In the 1980s, a string of South Australian players went to the VFL, including the star duo of Craig Bradley and Stephen Kernahan to Carlton.

“In the middle of the eighties we had Bradley and Kernahan and [Geof] Motley and [Tony] McGuinness and [Mark] Naley all went to Victoria,” McAvaney says.

“And that was even a bigger wave than the one in the 70s. And really from that point on, the SANFL became certainly far inferior in terms of its strength and its level compared with the VFL.

“So, it’s been a seismic change in my lifetime. It’s been remarkable.”

Gather Round in Adelaide sparking talk of SA football history

McAvaney says he’s pleased that this week’s historic AFL round in Adelaide is sparking talk and acknowledgement of South Australia’s football history and achievements.

“I think it certainly will showcase the game in an incredible way to have all the 18 teams here and all the talent and all the fans from other clubs descending on the state, an incredible sense of pride, a thing that I think will certainly resonate,” he says.

“I’m enjoying the fact that people are thinking, OK, what is South Australia’s contribution to Australian football, Aussie rules — and it [that contribution] is vast, with an incredible history.”

And who does he put in the top echelon of the state’s contribution?

“So Robran’s the best I’ve seen — now Blight, Ebert and Bagshaw I think are right there,” he says.

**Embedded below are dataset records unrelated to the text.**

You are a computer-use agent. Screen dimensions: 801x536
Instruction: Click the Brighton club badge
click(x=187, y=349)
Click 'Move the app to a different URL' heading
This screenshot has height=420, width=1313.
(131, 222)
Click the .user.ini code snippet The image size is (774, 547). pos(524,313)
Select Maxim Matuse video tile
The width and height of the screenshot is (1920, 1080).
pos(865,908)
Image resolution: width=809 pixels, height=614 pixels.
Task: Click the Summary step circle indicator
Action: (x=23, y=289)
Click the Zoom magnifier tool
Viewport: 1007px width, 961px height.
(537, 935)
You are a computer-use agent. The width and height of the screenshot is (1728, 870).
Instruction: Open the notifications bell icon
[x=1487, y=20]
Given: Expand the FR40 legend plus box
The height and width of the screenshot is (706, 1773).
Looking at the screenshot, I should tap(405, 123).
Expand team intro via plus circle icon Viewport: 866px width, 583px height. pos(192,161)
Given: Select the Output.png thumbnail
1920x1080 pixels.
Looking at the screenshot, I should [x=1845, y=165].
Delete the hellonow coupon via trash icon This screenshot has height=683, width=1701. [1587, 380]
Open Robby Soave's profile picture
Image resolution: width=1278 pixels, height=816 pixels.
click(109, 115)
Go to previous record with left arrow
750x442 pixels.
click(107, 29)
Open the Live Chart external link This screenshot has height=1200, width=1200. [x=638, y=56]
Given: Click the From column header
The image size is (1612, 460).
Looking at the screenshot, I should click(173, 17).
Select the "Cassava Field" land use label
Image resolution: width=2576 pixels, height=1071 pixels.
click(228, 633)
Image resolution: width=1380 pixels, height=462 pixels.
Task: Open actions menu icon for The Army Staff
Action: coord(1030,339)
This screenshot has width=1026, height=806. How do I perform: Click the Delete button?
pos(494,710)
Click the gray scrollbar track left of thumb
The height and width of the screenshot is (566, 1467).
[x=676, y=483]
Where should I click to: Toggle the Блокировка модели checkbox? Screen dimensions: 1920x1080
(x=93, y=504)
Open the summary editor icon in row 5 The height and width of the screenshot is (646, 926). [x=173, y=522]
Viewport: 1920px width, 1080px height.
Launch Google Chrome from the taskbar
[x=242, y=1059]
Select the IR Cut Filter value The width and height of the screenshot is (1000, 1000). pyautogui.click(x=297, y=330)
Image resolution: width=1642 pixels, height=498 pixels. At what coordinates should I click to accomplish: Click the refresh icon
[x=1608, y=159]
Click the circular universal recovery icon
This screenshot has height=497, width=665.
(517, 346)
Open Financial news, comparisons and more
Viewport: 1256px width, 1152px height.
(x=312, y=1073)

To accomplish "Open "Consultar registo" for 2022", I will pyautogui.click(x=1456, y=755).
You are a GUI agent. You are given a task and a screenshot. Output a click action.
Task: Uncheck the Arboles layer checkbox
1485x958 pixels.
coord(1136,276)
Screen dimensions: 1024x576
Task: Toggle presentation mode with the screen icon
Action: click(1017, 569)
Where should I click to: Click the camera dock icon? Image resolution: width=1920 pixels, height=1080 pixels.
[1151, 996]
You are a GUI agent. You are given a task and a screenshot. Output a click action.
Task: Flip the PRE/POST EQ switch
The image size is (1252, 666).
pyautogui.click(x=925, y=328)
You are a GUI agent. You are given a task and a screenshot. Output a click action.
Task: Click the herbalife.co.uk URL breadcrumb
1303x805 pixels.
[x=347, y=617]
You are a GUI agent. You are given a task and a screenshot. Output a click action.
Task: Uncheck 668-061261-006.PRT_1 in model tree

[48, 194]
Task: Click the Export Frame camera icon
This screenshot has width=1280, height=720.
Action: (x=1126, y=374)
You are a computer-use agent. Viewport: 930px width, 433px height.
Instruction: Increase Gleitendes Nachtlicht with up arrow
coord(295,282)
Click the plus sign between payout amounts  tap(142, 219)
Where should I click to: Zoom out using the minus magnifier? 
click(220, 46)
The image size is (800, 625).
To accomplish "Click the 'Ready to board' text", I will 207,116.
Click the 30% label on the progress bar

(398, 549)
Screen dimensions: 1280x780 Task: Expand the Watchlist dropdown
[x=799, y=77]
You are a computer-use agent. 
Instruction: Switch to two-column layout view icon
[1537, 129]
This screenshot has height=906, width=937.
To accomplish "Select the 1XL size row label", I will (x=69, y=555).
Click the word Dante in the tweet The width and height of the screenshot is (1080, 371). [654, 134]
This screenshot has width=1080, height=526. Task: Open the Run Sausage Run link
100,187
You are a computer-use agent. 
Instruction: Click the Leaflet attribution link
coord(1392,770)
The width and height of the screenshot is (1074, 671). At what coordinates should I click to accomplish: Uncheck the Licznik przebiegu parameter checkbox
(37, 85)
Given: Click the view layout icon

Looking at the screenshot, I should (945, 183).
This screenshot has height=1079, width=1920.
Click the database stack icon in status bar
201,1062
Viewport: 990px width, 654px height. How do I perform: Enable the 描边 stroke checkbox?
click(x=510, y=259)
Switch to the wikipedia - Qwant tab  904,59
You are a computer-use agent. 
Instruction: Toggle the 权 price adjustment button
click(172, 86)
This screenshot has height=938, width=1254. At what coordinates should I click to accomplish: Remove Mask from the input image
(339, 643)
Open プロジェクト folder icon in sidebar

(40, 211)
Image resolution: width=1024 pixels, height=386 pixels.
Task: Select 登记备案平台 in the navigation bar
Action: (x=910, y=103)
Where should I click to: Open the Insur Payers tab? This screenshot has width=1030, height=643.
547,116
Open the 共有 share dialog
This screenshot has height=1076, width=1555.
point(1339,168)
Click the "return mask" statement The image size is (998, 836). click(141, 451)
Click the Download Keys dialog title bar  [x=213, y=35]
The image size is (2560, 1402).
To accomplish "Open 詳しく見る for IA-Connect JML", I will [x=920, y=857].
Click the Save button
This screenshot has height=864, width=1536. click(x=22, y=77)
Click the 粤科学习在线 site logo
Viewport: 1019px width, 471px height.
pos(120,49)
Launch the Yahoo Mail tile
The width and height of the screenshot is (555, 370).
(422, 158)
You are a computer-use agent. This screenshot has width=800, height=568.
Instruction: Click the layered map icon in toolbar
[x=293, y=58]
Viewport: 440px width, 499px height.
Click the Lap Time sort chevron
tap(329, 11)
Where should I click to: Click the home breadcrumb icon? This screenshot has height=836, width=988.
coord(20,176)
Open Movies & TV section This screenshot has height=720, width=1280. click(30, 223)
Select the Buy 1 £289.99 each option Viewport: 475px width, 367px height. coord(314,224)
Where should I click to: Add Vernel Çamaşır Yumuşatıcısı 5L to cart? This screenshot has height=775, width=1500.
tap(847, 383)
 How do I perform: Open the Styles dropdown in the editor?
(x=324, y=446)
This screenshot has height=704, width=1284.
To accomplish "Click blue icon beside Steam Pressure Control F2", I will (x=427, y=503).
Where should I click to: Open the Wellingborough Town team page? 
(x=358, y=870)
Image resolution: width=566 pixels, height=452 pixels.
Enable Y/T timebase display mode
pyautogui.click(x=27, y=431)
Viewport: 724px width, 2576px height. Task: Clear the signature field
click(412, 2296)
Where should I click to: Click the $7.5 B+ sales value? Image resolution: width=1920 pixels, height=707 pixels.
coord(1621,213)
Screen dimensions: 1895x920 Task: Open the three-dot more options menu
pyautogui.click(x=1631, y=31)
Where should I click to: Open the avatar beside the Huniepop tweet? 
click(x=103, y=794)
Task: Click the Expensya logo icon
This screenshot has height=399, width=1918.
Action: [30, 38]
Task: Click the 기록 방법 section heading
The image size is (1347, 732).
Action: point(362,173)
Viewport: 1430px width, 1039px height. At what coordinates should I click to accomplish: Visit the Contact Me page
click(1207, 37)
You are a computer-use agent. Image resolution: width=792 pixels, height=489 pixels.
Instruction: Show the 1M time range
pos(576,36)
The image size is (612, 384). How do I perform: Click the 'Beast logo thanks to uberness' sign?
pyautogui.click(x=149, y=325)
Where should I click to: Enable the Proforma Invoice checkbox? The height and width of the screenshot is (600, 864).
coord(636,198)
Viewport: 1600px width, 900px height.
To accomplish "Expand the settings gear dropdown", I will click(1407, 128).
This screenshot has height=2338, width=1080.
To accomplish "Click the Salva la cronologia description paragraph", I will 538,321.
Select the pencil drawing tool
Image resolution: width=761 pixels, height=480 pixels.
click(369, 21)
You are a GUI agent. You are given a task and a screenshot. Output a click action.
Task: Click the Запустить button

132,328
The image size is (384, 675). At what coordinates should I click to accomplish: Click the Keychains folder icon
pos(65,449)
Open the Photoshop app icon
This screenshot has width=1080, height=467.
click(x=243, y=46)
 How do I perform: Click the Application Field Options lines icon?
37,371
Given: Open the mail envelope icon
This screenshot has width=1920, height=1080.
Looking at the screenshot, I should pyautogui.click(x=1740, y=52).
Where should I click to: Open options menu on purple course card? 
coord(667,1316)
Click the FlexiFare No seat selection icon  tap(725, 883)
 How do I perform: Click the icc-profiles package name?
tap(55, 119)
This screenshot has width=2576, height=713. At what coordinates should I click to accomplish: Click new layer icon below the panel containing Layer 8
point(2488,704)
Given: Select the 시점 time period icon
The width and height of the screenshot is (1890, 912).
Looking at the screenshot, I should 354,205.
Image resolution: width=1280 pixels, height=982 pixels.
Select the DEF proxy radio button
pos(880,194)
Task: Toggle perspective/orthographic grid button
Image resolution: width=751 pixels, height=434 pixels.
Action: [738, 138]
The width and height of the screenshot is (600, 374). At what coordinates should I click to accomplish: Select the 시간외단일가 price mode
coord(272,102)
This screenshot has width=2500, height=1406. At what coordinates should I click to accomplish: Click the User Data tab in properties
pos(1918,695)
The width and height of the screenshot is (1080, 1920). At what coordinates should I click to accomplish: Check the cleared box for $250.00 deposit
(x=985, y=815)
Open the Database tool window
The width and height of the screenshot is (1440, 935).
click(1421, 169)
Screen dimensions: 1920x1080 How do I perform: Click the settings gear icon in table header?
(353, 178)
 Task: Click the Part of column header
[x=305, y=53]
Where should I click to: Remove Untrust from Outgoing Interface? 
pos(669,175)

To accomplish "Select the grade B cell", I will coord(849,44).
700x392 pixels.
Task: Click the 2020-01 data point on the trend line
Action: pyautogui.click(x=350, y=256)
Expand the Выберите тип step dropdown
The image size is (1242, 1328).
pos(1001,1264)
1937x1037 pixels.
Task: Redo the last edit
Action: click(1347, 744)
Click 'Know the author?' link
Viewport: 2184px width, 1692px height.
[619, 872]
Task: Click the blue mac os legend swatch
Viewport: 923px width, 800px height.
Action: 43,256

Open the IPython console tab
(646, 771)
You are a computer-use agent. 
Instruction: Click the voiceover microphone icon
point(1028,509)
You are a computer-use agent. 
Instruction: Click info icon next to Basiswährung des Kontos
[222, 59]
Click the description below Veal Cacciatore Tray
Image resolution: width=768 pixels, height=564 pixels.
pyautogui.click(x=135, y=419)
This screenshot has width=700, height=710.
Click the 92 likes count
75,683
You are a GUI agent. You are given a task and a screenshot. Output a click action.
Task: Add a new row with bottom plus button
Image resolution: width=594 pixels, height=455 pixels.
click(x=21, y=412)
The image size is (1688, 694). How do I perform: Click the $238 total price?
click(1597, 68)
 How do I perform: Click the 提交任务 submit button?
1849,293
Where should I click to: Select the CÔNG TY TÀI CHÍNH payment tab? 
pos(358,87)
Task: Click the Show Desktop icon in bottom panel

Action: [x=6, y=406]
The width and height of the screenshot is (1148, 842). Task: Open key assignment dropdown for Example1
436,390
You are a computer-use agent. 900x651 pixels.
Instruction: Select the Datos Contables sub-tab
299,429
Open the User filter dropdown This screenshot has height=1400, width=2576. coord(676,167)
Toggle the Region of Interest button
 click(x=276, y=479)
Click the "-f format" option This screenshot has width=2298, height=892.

“And Head was extraordinary. Kerley was a different type of player, not nearly as skilful, but had a huge effect. And then in the modern time we’ve had incredible players like [Gavin] Wanganeen, [Mark] Ricciuto and [Andrew] McLeod. Yeah, well there’s a long list.

Barrie Robran was an athletic player capable of taking big marks.(Supplied: North Adelaide Football Club)

“He [Robran] could do anything, he could play anywhere and do anything, that’s how I sum him up; he could play full forward, centre, half forward, centre wing, he could ruck, he could rove.

“He was brave. He could take a big mark. He was a good kick. He had it all. And I think the fact that he was the only non-VFL player to be a Legend in the Australian Football League Hall of Fame, said so much.”

John Graham says he thinks the Gather Round is “fantastic” for football and for South Australia. But he will be watching on TV rather than going in person.

“I don’t go to the football now at the Adelaide Oval, because … to get a train into the city, walk across the bridges and then climb these stairs (to the stands). I don’t do that mate. I’m 79. But I love my football, I love the way the game is played [today],” he says.

At North Adelaide, Mitchell admits to being excited about Gather Round.

“It’s going to be huge,” he says.

“Even for old-timers like me who don’t support a team, I’ll go and watch St Kilda play, because Callum Wilkie played for North Adelaide and won a premiership (before going to the Saints).”

Some things never change in South Australian football, however, particularly when it comes for old rivalries.

“For us, more recently, North Adelaide had Connor Rozee for a year before he went to the Power,” Mitchell says.

“Now we (North Adelaide fans) would barrack for the Russians against Port Adelaide, but we’d like to see him (Rozee) do well.”